WHAT TO DO
Put the data from the beginning up to and including the line with "pyautogui.click(x=1266, y=195)" into a two-column CSV with the headers instruction and response. Give one row per instruction and its response, with each value in a single quoted field and any line breaks replaced by spaces.

GIVEN ENTRIES
-=-=-
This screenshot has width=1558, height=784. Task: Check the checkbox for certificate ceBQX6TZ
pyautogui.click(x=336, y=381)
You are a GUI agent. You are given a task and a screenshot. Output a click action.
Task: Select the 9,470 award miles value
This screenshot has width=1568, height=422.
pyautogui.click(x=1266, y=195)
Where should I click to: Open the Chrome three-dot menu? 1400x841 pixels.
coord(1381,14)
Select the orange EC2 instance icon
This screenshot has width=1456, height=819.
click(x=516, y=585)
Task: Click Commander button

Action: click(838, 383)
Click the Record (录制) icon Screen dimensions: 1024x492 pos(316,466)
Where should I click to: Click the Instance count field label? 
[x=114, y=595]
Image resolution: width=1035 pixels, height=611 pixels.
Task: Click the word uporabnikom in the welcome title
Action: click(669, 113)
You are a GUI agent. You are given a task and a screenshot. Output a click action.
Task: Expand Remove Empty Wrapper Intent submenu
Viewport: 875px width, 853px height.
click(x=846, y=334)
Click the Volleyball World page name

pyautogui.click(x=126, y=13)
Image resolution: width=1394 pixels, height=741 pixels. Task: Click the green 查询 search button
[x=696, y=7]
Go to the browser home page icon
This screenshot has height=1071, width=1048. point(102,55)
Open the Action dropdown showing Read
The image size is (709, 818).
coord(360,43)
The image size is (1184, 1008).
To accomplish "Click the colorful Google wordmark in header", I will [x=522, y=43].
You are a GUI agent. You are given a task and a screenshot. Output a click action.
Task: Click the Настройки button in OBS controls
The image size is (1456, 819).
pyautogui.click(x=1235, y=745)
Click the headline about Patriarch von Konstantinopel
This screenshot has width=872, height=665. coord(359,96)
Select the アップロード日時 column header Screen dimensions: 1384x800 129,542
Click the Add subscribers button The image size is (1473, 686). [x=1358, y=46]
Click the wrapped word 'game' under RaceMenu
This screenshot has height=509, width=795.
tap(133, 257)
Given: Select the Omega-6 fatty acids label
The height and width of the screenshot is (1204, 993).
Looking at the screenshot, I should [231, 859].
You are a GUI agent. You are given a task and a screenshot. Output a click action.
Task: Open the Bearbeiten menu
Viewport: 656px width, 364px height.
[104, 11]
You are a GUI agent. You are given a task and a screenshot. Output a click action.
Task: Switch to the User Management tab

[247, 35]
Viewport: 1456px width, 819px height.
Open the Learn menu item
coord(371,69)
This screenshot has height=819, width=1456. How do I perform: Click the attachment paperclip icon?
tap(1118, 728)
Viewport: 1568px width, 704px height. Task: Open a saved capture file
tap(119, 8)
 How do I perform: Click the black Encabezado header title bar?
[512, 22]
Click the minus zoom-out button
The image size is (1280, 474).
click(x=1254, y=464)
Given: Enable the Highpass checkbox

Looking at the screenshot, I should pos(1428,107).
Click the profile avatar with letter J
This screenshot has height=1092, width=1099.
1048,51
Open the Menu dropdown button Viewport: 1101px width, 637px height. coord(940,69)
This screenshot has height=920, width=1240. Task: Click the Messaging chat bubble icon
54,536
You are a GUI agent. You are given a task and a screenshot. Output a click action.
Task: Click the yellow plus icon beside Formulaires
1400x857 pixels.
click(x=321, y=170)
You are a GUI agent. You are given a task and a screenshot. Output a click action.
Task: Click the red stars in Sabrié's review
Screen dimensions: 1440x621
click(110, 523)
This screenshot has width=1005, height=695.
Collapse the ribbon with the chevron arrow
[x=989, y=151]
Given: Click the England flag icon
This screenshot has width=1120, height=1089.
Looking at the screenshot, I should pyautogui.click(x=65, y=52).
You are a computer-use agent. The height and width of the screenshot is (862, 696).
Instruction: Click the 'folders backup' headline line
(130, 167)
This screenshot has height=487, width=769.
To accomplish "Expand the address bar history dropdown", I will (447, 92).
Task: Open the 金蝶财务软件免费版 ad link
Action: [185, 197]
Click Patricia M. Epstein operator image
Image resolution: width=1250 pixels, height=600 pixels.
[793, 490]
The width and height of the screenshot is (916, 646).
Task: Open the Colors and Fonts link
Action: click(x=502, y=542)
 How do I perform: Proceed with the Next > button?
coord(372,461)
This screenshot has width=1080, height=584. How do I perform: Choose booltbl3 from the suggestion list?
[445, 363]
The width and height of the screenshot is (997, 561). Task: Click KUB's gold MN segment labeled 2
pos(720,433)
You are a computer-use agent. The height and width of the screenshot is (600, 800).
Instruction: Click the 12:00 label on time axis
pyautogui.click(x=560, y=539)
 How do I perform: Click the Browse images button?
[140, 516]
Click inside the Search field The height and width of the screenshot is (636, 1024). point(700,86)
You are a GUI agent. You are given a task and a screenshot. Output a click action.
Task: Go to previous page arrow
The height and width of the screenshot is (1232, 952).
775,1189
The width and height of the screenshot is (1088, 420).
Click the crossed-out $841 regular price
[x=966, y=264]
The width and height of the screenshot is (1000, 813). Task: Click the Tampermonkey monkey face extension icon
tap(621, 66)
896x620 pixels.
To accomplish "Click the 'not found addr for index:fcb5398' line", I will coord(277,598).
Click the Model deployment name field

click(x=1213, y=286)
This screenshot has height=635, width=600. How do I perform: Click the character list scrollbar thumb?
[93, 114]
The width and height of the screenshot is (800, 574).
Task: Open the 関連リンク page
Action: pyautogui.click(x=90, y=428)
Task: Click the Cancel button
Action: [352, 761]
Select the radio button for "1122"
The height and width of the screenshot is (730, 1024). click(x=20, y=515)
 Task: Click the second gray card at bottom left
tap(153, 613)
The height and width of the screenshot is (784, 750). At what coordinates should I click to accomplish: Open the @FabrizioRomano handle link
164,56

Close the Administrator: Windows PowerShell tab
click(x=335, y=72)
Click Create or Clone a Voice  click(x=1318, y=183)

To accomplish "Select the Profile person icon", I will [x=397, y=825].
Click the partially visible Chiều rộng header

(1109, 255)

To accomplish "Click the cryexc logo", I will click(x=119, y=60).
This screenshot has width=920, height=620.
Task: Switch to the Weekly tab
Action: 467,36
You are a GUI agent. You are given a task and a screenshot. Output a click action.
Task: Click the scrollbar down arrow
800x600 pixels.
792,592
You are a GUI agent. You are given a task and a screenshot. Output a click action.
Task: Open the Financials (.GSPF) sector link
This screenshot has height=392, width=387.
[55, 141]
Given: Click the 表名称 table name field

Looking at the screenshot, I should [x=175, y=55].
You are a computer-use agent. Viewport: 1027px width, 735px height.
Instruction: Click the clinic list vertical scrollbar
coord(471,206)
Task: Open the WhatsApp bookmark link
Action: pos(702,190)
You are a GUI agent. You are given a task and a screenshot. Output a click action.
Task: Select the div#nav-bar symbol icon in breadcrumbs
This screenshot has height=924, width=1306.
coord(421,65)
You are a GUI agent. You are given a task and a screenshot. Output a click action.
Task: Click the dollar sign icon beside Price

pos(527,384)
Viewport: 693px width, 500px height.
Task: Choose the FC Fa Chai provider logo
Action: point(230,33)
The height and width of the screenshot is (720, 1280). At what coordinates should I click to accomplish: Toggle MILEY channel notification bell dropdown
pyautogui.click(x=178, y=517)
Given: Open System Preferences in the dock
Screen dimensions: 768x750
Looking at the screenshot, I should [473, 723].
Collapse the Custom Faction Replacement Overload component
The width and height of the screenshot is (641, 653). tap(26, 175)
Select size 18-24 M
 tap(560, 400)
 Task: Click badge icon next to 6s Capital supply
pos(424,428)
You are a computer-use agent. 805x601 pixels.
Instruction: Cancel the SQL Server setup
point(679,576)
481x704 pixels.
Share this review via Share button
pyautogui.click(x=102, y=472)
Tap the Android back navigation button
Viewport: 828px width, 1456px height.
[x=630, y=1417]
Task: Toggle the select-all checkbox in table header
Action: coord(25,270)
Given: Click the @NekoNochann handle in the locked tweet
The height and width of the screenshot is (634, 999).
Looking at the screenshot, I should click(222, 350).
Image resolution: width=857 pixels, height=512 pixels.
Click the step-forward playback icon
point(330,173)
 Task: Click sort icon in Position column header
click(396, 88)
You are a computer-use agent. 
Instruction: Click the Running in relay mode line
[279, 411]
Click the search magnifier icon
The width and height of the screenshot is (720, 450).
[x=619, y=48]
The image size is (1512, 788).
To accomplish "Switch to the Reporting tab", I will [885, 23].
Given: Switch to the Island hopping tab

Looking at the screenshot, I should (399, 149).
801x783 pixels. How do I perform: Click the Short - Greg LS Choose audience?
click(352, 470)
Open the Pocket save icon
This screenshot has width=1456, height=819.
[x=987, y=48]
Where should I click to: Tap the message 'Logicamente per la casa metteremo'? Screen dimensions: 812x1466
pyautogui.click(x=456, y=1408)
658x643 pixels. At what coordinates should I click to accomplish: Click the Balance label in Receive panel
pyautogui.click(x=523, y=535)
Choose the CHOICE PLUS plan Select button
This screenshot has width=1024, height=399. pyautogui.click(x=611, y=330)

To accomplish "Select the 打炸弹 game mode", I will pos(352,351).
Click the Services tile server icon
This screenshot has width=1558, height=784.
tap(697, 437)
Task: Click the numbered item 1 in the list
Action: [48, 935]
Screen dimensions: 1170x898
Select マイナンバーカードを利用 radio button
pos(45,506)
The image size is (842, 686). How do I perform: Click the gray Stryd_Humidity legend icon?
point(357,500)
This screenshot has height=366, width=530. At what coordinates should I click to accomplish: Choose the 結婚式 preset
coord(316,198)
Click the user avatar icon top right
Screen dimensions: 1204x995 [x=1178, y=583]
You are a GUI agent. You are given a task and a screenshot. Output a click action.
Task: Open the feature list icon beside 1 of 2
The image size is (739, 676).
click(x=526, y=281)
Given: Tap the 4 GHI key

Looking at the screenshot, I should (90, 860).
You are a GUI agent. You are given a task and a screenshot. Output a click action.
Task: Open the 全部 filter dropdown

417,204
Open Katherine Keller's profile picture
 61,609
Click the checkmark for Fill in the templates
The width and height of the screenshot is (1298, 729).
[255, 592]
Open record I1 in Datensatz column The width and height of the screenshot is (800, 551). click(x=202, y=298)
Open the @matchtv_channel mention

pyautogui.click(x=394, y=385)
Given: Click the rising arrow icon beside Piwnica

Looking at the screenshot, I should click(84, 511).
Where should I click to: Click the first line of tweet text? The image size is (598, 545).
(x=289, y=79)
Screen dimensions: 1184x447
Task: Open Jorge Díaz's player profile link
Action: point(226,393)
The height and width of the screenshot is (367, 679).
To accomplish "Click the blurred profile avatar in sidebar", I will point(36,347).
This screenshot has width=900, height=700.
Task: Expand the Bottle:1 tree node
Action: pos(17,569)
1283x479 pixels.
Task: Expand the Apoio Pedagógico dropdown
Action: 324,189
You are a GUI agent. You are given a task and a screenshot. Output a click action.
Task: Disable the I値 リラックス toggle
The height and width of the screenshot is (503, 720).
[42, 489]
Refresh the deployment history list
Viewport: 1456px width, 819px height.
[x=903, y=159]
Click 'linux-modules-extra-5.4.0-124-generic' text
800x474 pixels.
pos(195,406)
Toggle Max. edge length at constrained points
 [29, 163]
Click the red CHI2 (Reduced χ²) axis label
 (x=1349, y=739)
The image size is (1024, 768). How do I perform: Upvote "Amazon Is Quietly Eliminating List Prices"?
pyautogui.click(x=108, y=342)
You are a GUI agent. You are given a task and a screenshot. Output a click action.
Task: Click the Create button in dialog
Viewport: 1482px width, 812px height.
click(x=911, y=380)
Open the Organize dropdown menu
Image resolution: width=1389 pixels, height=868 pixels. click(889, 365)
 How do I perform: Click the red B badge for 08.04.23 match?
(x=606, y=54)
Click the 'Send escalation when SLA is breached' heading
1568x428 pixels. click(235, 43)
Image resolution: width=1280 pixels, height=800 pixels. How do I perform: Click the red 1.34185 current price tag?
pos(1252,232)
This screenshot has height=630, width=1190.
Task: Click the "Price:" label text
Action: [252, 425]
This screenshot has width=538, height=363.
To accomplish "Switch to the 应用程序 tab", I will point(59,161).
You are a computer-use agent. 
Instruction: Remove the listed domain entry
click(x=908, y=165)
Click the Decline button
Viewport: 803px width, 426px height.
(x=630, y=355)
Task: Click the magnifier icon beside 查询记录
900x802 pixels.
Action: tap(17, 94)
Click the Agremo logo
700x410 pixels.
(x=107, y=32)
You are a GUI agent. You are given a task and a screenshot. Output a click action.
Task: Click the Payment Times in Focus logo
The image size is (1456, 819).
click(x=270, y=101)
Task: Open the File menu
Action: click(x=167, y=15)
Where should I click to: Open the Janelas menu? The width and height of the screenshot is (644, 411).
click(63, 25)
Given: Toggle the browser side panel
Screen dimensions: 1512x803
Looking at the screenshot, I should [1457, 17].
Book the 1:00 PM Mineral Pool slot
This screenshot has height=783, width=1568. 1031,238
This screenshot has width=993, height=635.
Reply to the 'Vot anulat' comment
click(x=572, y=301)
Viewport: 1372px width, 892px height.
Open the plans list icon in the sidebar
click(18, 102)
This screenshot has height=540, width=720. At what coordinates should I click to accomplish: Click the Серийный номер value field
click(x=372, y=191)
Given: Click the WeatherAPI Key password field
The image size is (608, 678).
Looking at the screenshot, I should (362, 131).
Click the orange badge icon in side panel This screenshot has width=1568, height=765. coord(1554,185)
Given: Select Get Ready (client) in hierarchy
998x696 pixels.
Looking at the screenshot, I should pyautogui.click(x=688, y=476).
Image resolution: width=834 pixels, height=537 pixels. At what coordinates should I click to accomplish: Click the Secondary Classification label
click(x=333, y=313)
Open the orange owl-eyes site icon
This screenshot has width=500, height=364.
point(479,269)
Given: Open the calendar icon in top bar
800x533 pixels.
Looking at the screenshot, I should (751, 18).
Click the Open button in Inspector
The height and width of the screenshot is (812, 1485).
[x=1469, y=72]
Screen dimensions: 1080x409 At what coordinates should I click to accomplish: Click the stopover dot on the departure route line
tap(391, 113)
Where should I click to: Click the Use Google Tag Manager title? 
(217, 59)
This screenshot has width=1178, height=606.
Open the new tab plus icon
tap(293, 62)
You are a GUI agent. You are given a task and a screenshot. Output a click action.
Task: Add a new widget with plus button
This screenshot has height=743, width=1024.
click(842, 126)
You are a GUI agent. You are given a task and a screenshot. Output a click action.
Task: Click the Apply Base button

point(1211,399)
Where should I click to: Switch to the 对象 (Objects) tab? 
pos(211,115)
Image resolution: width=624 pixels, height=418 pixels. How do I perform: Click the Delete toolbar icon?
-=-=-
EXERCISE ANSWER
instruction,response
"This screenshot has width=1558, height=784. Task: Check the checkbox for certificate ceBQX6TZ","pyautogui.click(x=336, y=381)"
"You are a GUI agent. You are given a task and a screenshot. Output a click action. Task: Select the 9,470 award miles value This screenshot has width=1568, height=422.","pyautogui.click(x=1266, y=195)"